Consigne 1: Extrayez de la chronique de l'album Gold le passage qui commence à « Album / International » et se termine à « lecture du monde. ».
Consigne 2:
Répondez à ces questions d'après la chronique de l'album Gold :
(a) Quel est le vrai nom du musicien connu sous le nom d'Alabaster dePlume ?
(b) Sur quel label l'album Gold est-il signé ?
(c) Sur quel morceau apparaissent des rythmes plus énervés ?

Extrait:
════════

Alabaster dePlume – ‘Gold’

Alabaster dePlume – ‘Gold’

Album / International Anthem / 01.04.2022
Jazz

Au sein de la bouillonnante scène londonienne navigue un véritable ovni. Musicien, tout autant que poète et arrangeur, Gus Fairbairn – aka Alabaster dePlume – déploie depuis une bonne décennie une musique quelque peu anachronique. Signé sur le passionnant label International Anthem, son nouvel album Gold ne fait pas offense au talent de son géniteur et nous convie à découvrir sa lecture du monde.

A Gente Acaba (Vento Em Rosa) donne parfaitement le ton et nous prépare à un voyage de plus d’une heure dans le monde féérique d’Alabaster. Comme posé sur un océan sans houle, le mancunien distille ses sons de saxophone sirupeux. Que ce soit les murmures des vocalistes ou une basse délicate (Don’t forget You’re Precious), il nous offre une parenthèse pour souffler dans un monde déchiré. Mais alors que vous vous apprêtiez à sombrer dans la phase plus profonde de votre sieste dominicale, le musicien vous en extirpe soudainement. Des rythmes plus énervés apparaissent sur Fucking Let Them, alors que des sons bizarroïdes animent The World is Mine, qu’on imaginerait sans mal dans un film de Kusturica ou de Jarmusch avec une voix évoquant Tom Waits.

════════

(Entrées pour repérer du texte et des éléments)
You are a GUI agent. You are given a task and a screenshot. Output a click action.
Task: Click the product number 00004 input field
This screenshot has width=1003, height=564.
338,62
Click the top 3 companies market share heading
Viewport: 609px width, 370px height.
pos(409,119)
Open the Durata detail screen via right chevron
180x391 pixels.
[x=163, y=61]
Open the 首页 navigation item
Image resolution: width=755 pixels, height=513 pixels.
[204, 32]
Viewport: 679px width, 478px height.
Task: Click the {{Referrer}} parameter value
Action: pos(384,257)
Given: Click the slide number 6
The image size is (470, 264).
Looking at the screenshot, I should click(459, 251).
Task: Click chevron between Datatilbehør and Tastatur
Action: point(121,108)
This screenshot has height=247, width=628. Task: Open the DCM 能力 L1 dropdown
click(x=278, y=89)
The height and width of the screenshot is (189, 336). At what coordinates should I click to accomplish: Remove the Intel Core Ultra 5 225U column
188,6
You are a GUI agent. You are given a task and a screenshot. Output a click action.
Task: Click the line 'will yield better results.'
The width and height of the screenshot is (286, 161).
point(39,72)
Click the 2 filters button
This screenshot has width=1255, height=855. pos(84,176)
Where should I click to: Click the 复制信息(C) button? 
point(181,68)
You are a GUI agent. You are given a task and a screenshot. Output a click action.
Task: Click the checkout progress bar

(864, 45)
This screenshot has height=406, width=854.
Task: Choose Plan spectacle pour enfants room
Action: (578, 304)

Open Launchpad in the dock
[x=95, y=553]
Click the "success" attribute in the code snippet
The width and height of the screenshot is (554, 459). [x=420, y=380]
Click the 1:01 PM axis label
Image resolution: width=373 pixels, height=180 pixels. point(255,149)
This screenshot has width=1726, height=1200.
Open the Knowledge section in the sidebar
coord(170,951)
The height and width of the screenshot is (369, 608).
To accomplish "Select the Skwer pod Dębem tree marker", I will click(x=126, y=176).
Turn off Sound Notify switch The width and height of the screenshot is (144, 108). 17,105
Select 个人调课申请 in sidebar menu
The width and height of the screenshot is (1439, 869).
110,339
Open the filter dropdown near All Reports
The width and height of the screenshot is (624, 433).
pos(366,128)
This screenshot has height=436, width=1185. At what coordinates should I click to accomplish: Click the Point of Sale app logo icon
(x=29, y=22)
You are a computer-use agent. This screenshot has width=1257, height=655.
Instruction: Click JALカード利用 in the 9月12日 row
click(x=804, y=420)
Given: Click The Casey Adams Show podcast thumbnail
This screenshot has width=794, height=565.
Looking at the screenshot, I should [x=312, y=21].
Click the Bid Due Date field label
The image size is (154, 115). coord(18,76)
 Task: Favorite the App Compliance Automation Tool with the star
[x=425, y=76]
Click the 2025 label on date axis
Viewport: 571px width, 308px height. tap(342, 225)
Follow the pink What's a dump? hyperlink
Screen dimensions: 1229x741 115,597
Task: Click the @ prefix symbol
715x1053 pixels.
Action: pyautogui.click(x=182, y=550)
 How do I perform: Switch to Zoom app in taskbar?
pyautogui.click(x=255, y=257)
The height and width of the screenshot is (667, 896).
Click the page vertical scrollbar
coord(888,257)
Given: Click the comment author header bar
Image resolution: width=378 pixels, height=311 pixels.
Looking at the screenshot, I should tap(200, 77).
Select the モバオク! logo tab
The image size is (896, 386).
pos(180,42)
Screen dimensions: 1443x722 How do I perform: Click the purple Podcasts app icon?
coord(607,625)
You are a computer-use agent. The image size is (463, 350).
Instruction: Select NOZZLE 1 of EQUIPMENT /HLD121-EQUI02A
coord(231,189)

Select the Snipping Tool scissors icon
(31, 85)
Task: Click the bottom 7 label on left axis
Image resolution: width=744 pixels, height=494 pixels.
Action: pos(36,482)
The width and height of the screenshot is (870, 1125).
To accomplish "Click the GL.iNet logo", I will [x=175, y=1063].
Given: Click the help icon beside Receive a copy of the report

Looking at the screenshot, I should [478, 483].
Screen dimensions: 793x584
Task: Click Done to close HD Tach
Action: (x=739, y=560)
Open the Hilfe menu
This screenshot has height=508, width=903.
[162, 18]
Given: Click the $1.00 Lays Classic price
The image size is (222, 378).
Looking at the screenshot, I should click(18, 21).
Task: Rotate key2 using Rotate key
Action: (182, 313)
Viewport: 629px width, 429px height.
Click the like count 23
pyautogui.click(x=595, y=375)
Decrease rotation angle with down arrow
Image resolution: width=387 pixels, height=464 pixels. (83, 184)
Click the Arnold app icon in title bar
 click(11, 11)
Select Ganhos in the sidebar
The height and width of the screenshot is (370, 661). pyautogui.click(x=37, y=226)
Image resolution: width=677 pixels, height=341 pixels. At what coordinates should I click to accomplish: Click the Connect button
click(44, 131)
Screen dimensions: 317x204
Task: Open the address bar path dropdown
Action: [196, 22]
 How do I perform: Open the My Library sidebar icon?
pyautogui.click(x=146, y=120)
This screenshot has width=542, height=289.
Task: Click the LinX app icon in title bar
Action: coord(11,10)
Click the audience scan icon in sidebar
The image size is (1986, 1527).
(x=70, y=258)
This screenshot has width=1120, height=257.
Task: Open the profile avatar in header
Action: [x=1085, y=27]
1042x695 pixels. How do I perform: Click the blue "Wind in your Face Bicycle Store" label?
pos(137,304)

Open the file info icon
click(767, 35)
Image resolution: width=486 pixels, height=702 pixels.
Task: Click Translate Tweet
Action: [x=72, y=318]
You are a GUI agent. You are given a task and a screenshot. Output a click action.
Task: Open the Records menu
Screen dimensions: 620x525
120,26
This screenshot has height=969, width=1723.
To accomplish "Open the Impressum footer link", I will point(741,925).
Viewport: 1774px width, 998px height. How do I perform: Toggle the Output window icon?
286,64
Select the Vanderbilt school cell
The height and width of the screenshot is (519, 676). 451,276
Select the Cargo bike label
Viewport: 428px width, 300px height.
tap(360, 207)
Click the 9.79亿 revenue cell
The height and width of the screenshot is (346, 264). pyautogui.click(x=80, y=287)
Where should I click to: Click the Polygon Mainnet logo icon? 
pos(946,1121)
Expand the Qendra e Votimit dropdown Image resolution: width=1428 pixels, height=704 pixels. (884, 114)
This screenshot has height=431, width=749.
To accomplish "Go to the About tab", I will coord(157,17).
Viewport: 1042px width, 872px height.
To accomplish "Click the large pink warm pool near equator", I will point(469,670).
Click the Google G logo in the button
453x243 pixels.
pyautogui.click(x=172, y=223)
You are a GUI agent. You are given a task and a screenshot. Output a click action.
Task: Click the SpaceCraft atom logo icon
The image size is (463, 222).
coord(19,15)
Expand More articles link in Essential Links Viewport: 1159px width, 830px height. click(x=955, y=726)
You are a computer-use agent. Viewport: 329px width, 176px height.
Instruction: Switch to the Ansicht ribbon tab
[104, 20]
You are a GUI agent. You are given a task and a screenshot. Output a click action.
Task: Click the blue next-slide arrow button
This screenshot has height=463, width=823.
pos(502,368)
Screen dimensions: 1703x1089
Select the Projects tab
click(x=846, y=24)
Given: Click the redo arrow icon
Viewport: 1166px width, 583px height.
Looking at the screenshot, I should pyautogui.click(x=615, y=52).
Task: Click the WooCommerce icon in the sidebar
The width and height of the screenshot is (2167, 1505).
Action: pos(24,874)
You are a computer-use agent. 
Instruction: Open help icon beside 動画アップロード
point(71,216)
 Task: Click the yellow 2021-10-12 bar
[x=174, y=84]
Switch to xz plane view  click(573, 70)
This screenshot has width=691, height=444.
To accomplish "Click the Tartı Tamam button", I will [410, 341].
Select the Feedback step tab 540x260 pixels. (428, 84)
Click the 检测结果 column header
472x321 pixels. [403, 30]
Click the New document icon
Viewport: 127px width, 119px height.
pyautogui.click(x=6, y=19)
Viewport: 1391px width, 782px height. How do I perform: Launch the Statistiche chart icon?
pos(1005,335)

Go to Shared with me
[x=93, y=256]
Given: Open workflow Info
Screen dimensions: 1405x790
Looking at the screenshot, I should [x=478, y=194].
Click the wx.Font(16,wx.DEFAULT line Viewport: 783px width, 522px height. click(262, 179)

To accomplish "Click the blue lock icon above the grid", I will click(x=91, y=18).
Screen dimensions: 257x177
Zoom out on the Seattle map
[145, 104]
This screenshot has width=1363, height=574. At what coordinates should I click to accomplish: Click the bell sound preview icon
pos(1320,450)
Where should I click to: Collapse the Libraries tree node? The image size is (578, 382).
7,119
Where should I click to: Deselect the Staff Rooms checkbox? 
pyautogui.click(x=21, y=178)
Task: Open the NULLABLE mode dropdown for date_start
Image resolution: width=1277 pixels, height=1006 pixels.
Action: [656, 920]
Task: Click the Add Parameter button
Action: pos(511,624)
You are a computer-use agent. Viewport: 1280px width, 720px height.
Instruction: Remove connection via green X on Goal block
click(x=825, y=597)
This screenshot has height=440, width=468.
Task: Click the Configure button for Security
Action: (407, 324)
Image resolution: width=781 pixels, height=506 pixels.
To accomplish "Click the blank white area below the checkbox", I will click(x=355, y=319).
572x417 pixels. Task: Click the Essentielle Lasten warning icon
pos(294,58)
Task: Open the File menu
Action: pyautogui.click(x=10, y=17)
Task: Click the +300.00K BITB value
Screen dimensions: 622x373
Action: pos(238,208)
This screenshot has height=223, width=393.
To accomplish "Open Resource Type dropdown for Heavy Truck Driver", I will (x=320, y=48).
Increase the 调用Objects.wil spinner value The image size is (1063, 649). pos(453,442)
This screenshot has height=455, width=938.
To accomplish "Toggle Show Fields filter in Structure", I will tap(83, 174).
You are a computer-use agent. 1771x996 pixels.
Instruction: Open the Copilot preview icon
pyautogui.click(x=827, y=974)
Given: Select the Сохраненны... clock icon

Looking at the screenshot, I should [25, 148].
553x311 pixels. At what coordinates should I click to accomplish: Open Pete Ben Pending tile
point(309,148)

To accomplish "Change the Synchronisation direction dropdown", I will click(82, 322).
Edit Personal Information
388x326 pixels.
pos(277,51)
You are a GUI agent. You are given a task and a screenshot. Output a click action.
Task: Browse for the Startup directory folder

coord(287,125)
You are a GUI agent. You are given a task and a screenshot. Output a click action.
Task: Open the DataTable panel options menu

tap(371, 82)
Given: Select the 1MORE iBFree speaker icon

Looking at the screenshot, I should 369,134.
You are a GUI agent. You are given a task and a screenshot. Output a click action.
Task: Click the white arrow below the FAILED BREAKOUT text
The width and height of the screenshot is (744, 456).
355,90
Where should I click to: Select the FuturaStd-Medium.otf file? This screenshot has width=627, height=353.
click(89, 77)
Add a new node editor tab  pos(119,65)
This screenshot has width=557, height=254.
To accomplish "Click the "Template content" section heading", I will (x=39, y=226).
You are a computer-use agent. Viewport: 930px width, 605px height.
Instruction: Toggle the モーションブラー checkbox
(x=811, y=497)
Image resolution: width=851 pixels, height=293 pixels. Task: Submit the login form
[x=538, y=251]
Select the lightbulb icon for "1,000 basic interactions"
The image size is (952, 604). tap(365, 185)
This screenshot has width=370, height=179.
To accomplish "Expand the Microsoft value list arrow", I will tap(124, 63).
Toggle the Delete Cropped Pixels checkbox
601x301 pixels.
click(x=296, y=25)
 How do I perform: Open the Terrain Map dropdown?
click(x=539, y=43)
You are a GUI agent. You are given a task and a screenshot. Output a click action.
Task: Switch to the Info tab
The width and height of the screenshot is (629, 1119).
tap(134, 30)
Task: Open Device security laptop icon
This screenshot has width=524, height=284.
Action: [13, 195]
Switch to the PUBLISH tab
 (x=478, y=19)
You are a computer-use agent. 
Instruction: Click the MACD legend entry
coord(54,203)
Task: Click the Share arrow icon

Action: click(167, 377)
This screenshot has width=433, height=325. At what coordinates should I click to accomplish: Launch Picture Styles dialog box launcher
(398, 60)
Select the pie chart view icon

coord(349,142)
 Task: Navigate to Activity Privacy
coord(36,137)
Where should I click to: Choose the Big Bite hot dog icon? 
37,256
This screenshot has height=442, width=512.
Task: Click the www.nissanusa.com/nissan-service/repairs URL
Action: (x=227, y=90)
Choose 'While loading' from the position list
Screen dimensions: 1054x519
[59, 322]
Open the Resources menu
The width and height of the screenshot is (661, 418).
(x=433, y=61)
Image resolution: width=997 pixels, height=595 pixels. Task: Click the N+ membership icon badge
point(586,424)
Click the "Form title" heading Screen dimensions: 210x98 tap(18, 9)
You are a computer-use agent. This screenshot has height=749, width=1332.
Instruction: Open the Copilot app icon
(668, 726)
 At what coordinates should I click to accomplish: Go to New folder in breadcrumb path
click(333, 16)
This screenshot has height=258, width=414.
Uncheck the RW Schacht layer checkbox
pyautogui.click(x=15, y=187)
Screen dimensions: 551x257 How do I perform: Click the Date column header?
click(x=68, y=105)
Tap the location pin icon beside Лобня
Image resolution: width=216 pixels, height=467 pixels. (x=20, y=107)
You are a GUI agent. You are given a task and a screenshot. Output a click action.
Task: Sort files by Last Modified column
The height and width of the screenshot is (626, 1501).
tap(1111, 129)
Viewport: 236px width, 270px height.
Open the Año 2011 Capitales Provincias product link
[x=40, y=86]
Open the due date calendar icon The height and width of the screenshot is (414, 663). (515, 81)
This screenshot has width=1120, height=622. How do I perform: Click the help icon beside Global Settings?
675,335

════════

Solution complète 1:
Album / International Anthem / 01.04.2022
Jazz

Au sein de la bouillonnante scène londonienne navigue un véritable ovni. Musicien, tout autant que poète et arrangeur, Gus Fairbairn – aka Alabaster dePlume – déploie depuis une bonne décennie une musique quelque peu anachronique. Signé sur le passionnant label International Anthem, son nouvel album Gold ne fait pas offense au talent de son géniteur et nous convie à découvrir sa lecture du monde.

Solution complète 2:
(a) Gus Fairbairn
(b) International Anthem
(c) Fucking Let Them